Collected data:
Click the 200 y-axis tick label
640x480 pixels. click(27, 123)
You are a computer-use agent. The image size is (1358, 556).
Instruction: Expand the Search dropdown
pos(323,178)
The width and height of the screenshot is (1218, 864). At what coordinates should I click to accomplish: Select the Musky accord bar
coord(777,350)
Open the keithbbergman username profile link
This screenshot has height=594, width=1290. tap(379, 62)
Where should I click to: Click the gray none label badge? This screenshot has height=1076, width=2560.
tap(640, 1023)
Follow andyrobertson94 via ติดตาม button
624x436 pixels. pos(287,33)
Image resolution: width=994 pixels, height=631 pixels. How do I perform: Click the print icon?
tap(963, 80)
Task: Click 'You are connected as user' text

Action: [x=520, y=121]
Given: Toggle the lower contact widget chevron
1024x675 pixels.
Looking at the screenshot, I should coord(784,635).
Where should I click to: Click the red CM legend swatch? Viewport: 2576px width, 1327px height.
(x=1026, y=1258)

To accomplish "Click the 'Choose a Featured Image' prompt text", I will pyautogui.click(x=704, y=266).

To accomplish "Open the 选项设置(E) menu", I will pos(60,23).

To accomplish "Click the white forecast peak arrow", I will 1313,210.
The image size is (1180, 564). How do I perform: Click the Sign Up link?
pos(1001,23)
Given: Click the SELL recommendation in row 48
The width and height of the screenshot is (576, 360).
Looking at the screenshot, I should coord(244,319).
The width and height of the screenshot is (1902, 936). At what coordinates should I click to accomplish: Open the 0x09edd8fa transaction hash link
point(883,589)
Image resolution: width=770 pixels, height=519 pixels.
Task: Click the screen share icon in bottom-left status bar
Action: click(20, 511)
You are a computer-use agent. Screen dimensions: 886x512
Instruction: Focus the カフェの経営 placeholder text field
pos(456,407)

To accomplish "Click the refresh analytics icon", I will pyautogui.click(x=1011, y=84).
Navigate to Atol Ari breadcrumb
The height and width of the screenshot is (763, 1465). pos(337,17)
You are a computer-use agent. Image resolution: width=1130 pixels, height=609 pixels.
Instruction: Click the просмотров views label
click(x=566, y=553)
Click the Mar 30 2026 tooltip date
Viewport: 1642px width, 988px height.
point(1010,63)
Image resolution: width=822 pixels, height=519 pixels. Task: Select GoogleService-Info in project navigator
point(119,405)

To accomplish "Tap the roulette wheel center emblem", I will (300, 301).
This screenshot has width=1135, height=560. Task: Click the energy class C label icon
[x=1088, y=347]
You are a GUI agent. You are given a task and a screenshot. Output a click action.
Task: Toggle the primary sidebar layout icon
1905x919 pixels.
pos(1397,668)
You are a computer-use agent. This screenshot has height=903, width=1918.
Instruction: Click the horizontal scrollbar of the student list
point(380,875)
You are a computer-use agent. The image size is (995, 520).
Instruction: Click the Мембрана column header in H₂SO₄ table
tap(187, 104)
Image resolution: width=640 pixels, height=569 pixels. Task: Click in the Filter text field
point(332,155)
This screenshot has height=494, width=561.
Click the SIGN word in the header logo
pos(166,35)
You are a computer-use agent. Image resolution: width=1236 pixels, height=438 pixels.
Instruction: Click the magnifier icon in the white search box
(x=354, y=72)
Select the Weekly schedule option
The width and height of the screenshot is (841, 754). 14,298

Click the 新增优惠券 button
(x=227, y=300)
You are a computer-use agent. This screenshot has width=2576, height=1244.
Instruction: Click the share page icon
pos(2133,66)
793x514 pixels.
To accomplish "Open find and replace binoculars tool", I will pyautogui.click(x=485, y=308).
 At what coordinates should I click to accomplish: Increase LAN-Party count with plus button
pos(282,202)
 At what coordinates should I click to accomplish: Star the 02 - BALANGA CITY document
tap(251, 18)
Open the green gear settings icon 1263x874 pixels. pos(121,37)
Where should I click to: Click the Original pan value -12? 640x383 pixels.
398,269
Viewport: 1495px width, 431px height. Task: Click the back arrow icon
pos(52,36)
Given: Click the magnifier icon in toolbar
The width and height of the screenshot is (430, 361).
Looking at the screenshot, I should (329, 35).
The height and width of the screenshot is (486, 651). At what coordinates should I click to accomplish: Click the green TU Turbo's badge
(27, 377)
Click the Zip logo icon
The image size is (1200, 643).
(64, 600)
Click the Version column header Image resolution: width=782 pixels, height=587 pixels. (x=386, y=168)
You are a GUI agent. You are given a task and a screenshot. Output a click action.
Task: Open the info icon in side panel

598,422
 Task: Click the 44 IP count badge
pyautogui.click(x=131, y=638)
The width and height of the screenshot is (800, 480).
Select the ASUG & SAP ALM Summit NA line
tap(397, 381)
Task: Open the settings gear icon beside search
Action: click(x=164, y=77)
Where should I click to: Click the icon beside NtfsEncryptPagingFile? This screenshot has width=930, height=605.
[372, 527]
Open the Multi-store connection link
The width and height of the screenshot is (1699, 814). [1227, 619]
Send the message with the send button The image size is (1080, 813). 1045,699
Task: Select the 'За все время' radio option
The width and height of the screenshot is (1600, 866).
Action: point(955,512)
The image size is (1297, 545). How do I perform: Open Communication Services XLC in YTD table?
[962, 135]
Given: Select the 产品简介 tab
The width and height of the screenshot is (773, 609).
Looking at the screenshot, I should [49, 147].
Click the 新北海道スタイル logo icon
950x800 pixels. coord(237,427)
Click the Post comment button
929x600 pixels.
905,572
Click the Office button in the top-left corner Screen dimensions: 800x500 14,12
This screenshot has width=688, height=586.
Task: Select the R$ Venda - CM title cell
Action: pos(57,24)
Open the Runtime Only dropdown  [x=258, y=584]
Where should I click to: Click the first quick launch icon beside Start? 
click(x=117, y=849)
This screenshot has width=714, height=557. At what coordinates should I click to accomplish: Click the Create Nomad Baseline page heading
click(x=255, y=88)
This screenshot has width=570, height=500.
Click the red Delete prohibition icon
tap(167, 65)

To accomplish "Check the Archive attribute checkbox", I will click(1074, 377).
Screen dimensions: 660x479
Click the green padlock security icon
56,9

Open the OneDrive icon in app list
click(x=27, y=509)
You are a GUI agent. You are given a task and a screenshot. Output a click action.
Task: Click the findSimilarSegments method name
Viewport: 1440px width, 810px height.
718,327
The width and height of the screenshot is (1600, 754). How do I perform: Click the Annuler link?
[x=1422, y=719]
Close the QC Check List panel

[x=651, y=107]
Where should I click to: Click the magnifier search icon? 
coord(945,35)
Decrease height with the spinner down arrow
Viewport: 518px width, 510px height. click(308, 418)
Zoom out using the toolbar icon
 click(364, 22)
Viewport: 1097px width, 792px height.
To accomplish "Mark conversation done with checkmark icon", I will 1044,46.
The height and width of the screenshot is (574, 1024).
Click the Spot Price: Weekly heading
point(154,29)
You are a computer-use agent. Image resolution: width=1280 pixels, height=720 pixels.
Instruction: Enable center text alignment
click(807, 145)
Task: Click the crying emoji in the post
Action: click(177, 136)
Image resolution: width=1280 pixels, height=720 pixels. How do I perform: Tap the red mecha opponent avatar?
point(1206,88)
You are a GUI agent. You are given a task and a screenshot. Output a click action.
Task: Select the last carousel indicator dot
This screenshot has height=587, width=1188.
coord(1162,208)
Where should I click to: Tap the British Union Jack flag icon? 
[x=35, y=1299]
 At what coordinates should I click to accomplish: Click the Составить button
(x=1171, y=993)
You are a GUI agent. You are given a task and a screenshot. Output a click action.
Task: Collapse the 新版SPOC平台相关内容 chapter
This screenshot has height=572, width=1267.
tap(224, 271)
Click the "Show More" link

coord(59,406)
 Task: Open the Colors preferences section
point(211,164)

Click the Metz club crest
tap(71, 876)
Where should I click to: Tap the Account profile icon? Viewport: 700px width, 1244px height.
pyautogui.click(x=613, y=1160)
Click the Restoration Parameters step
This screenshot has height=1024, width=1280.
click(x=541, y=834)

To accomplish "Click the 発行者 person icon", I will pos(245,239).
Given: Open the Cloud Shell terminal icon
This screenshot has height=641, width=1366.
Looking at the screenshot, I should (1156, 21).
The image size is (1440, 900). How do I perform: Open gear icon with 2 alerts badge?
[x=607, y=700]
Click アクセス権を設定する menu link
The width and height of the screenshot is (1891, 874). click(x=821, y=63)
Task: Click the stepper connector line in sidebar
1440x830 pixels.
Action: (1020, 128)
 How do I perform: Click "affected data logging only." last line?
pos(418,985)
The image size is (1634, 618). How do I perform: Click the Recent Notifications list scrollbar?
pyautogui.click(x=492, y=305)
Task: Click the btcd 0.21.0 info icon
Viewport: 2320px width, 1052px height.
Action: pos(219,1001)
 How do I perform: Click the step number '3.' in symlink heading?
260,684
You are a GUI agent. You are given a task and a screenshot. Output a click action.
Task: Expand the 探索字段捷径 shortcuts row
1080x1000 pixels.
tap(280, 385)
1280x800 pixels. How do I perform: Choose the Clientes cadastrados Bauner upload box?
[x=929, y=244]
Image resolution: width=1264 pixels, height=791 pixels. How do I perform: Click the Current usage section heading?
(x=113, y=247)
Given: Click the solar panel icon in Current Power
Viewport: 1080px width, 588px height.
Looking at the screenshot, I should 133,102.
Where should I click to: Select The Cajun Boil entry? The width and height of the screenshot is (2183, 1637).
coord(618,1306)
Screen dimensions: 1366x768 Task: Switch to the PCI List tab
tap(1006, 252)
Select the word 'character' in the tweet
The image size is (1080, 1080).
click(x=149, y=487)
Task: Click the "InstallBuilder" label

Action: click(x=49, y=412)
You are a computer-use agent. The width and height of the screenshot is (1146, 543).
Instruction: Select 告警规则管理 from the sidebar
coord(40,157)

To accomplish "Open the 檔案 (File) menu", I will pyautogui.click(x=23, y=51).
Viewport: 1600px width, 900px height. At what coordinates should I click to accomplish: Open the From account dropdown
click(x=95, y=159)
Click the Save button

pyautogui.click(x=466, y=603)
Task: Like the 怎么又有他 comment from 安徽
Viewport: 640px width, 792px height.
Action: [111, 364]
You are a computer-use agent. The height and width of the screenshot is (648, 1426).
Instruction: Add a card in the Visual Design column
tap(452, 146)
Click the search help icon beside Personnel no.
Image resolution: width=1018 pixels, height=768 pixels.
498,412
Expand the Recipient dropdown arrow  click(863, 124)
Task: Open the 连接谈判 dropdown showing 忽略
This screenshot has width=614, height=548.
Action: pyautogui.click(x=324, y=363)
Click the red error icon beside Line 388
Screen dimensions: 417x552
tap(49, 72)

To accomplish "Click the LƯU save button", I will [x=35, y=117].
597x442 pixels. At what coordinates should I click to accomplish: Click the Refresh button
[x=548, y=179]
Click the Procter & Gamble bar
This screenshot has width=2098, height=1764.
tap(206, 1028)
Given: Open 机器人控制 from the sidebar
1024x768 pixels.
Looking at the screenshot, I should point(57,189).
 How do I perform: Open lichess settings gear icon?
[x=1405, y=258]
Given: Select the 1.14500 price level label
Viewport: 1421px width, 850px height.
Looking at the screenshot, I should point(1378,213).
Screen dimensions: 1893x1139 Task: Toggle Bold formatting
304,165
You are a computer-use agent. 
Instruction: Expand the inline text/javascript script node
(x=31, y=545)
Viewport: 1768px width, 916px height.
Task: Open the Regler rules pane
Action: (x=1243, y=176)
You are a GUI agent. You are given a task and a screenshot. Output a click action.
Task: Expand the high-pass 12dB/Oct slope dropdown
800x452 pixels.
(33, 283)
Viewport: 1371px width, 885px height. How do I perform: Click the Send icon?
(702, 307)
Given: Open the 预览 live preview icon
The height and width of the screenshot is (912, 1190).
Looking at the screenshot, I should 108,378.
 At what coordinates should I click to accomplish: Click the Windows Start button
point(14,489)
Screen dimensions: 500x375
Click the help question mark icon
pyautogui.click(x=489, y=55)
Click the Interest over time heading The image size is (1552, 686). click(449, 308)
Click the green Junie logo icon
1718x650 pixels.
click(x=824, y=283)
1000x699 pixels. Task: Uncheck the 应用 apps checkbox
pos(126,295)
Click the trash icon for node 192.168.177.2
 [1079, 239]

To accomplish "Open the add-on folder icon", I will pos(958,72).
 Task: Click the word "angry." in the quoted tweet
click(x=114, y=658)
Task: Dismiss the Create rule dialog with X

- _Exercise details_
Wherever the word "comment" appears in the entries above, copy that line.

- _Your solution_
Click the Post comment button
Task: Like the 怎么又有他 comment from 安徽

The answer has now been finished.